Foto: Own work/Wikimedia
LEONARDO VIECELI - Profissionais por conta própria têm jornadas de trabalho maiores do que empregados e empregadores no Brasil, segundo dados divulgados nesta quinta-feira (14) pelo IBGE (Instituto Brasileiro de Geografia e Estatística).
No primeiro trimestre de 2026, os autônomos trabalharam em média 45 horas por semana. Trata-se de uma carga 13,6% acima da registrada entre os empregados (39,6 horas) -funcionários de empresas privadas ou do setor público (formais ou informais).
A diferença é ainda maior quando a comparação envolve os empregadores. A média semanal dos trabalhadores por conta própria (45 horas) superou a dos donos de negócios (37,6 horas) em 19,7% no primeiro trimestre.
Os dados são da Pnad Contínua (Pesquisa Nacional por Amostra de Domicílios Contínua). O indicador analisado é a média de horas habitualmente trabalhadas por semana no trabalho principal das pessoas de 14 anos ou mais de idade.
Os profissionais por conta própria (ou autônomos) envolvem ocupações diversas, com ou sem registro de CNPJ. O grupo abrange, por exemplo, MEIs (microempreendedores individuais) e motoristas e entregadores de aplicativos.
Em entrevista a jornalistas, o analista do IBGE William Kratochwill lembrou que os trabalhadores por conta própria podem exercer suas funções sem uma carga horária definida em contrato, como é o caso dos empregados formais. Isso, segundo ele, contribui para a jornada mais extensa dos autônomos.

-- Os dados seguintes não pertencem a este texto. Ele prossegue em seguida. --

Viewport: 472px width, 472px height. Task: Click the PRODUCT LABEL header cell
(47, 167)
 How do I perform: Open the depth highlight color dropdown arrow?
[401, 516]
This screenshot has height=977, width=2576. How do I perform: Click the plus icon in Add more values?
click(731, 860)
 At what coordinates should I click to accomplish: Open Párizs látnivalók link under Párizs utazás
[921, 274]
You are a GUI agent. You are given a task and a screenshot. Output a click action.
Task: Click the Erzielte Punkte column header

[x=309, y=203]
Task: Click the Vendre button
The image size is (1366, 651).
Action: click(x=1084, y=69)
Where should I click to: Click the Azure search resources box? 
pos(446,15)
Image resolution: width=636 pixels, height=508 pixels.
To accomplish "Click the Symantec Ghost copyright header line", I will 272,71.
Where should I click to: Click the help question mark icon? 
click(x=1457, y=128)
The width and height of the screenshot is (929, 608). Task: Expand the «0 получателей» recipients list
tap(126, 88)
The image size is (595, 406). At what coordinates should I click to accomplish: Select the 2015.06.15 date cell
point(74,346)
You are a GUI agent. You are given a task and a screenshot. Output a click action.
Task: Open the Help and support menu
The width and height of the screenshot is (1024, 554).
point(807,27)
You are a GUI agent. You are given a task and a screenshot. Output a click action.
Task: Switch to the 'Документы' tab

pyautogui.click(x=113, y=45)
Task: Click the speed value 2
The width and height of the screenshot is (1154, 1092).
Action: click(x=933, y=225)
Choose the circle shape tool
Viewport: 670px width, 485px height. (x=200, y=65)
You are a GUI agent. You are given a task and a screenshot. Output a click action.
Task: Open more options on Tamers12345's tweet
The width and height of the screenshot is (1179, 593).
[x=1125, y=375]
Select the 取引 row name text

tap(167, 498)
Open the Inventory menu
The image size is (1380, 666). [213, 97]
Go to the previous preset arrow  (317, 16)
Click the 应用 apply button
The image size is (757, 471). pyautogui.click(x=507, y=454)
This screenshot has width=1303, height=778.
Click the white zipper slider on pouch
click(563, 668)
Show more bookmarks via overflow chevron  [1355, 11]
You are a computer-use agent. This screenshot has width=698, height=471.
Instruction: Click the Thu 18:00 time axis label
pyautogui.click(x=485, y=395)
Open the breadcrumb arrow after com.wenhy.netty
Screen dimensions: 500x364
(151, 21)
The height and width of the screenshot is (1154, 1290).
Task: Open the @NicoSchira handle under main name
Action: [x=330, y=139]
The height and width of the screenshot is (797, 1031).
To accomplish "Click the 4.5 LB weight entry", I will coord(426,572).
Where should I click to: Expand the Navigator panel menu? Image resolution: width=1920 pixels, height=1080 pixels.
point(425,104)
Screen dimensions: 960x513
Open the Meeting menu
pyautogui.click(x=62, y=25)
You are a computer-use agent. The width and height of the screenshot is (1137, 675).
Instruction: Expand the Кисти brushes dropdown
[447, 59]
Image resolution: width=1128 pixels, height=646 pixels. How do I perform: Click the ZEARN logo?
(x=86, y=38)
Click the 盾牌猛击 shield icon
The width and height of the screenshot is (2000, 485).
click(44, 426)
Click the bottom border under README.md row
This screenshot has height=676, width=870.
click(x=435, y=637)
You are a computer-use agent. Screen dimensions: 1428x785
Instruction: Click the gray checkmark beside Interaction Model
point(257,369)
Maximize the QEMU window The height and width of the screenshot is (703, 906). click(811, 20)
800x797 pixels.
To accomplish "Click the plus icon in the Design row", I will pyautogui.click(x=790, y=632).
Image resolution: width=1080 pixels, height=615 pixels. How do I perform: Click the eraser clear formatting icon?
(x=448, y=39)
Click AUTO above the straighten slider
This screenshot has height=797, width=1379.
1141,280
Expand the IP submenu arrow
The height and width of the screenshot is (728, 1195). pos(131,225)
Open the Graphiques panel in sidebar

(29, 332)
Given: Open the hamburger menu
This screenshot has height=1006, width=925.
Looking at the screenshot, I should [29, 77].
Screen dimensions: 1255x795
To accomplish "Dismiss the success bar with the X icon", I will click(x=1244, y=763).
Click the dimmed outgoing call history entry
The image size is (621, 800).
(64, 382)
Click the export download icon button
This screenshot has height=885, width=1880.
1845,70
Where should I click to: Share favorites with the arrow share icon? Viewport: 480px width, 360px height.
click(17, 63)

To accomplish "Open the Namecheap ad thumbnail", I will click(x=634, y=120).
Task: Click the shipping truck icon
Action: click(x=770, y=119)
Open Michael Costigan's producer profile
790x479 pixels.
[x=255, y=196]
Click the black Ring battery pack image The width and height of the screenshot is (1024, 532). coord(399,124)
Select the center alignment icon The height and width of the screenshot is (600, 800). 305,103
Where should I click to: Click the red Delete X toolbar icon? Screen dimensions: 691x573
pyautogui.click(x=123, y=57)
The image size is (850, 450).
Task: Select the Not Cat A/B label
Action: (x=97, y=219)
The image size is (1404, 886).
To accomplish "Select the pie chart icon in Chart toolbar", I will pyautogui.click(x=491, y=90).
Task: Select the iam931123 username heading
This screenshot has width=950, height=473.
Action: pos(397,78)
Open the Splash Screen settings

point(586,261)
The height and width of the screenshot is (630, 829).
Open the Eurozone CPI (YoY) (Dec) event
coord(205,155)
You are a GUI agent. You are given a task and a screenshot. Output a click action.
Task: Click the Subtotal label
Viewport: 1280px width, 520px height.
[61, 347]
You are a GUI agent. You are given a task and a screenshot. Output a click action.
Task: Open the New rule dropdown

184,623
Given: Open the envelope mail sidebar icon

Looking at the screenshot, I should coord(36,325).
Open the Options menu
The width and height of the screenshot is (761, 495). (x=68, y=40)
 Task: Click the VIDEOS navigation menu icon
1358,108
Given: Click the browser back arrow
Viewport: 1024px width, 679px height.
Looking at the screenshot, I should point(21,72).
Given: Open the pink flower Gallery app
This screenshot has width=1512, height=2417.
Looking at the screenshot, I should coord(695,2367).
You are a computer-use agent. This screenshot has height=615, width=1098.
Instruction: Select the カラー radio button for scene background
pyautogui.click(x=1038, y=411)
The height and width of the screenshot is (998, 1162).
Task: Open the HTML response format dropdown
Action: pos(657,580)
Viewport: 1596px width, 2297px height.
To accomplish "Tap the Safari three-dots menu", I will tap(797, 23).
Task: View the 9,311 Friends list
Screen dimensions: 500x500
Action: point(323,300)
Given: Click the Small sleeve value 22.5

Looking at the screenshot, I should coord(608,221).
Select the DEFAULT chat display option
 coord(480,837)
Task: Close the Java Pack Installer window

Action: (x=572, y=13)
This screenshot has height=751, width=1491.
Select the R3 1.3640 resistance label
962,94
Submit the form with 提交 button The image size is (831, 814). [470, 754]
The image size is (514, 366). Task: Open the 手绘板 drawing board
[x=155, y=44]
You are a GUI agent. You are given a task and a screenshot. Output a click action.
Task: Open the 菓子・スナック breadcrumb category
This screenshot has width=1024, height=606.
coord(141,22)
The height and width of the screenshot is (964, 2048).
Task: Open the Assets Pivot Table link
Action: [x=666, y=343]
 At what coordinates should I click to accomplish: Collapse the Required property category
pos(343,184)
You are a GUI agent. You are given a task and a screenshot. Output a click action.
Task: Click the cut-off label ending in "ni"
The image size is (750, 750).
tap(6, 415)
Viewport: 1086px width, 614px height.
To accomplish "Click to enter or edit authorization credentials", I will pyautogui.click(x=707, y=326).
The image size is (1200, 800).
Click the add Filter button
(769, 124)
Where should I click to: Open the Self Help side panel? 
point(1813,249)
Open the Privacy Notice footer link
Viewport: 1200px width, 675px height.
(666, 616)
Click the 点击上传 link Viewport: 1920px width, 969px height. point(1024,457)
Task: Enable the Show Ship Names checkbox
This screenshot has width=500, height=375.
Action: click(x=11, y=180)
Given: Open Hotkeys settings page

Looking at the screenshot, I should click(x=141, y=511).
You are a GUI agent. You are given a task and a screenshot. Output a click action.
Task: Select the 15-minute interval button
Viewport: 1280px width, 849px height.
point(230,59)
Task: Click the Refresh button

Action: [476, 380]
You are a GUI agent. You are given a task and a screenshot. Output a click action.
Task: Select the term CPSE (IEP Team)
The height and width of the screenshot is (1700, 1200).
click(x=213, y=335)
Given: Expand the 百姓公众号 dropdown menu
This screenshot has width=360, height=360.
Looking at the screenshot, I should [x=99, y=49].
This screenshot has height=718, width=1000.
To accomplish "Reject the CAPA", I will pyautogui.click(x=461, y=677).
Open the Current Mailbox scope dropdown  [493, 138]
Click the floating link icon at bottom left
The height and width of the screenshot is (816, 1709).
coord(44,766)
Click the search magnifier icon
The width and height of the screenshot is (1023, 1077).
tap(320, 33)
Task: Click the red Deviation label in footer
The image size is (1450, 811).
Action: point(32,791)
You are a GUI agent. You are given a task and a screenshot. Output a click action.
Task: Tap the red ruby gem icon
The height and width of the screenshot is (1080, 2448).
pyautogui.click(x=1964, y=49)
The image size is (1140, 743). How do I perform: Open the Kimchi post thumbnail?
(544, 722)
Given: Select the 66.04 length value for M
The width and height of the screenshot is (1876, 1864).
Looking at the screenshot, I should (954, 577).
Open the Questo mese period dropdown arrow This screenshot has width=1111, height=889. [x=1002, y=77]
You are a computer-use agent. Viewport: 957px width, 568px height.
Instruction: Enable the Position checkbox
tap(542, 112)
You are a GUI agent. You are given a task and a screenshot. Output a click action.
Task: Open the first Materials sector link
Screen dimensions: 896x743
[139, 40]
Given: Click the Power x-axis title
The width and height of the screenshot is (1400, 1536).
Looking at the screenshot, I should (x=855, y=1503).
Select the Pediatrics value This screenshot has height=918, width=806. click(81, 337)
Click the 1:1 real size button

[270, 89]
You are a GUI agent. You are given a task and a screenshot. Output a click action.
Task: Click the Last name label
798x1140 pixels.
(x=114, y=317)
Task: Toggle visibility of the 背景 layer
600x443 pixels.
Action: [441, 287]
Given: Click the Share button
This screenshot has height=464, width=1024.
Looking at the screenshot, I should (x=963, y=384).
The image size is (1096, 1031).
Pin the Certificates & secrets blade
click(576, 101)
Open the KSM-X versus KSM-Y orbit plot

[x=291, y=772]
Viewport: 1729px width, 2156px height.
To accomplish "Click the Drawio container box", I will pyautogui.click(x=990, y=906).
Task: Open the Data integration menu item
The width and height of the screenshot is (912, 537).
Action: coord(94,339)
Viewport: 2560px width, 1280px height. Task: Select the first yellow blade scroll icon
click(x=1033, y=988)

William ainda mencionou que os profissionais por conta própria não têm como delegar tarefas a funcionários, como é o caso dos empregadores. Assim, dependem do seu próprio desempenho durante o dia para ter renda, o que também pode resultar em mais horas na ativa.
Em outubro de 2025, o IBGE divulgou uma versão anual da Pnad com dados de 2024 sobre pessoas que trabalham por meio de aplicativos.
Segundo o levantamento, o grupo que atuava por meio dos apps chegava ao fim do mês com rendimento maior na média do que profissionais "não plataformizados", mas recorria a jornadas mais extensas na semana.
"No caso dos trabalhadores autônomos de aplicativos, quanto mais horas eles trabalham durante o dia, maior é a remuneração", diz o pesquisador João Mário de França, do FGV Ibre (Instituto Brasileiro de Economia da Fundação Getulio Vargas).
"Isso tem a ver com a falta de regulação e a busca por renda maior. Por isso, a jornada é mais extensa."
Na versão da Pnad divulgada nesta quinta, o IBGE também investiga a categoria dos trabalhadores familiares auxiliares. São as pessoas que não recebem remuneração para ajudar parentes no trabalho.
Esse grupo teve média de 28,8 horas trabalhadas na semana no primeiro trimestre de 2026. É o menor patamar da pesquisa.
Na média das quatro categorias investigadas pelo IBGE (empregados, empregadores, trabalhadores por conta própria e auxiliares familiares), a jornada ficou em média em 39,2 horas por semana no primeiro trimestre.
O maior nível da série histórica foi observado no início da pesquisa, no primeiro trimestre de 2012: 40,6 horas. Já a mínima foi de 38,9 horas em trimestres de 2018 e 2019.
A divulgação dos dados do IBGE ocorre em meio ao debate sobre o possível fim da escala 6x1 no Brasil. Esse modelo determina seis dias de trabalho e um de descanso na semana para empregados formais.
O presidente da Câmara dos Deputados, Hugo Motta (Republicanos), fechou um acordo para votar o projeto de lei do governo que acaba com a escala 6x1.
A medida é uma aposta do presidente Luiz Inácio Lula da Silva (PT) para as eleições deste ano, segundo pessoas a par das negociações. O texto deve ser votado em conjunto com uma PEC (Proposta de Emenda à Constituição) já em discussão.